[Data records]
## Start

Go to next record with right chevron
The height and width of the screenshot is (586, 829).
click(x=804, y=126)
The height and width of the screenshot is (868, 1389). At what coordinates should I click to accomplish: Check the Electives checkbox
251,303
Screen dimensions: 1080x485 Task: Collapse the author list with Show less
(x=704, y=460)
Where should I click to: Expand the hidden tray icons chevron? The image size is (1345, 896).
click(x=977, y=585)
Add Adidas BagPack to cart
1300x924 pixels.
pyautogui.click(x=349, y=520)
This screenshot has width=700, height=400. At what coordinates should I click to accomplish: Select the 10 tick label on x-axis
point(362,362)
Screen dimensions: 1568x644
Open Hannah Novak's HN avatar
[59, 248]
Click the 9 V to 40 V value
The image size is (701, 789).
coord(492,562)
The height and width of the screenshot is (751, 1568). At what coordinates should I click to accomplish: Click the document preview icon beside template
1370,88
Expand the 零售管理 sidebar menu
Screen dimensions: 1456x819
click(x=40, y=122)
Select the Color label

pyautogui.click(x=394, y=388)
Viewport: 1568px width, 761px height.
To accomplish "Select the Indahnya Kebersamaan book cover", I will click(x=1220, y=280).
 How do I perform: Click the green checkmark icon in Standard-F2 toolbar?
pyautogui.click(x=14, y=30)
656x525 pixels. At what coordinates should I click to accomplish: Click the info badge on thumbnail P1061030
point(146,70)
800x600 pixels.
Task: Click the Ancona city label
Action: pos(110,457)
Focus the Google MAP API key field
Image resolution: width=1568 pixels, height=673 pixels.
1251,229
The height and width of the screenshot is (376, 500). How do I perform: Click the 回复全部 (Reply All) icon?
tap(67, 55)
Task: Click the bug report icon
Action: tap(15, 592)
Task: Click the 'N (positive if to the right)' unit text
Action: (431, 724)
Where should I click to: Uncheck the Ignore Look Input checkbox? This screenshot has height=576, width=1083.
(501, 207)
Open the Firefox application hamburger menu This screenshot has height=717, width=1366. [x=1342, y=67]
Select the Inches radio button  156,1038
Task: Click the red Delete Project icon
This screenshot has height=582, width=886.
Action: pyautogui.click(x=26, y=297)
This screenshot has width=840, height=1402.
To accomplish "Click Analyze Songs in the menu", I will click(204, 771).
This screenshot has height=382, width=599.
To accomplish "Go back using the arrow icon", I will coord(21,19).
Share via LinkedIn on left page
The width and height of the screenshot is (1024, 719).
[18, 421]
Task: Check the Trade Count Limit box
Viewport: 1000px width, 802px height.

## End

**Task prompt**
Collect each line of the data above that contains the string "Where" and list those lines.

**Response**
Where should I click to: Expand the hidden tray icons chevron? The image size is (1345, 896).
Where should I click to: Uncheck the Ignore Look Input checkbox? This screenshot has height=576, width=1083.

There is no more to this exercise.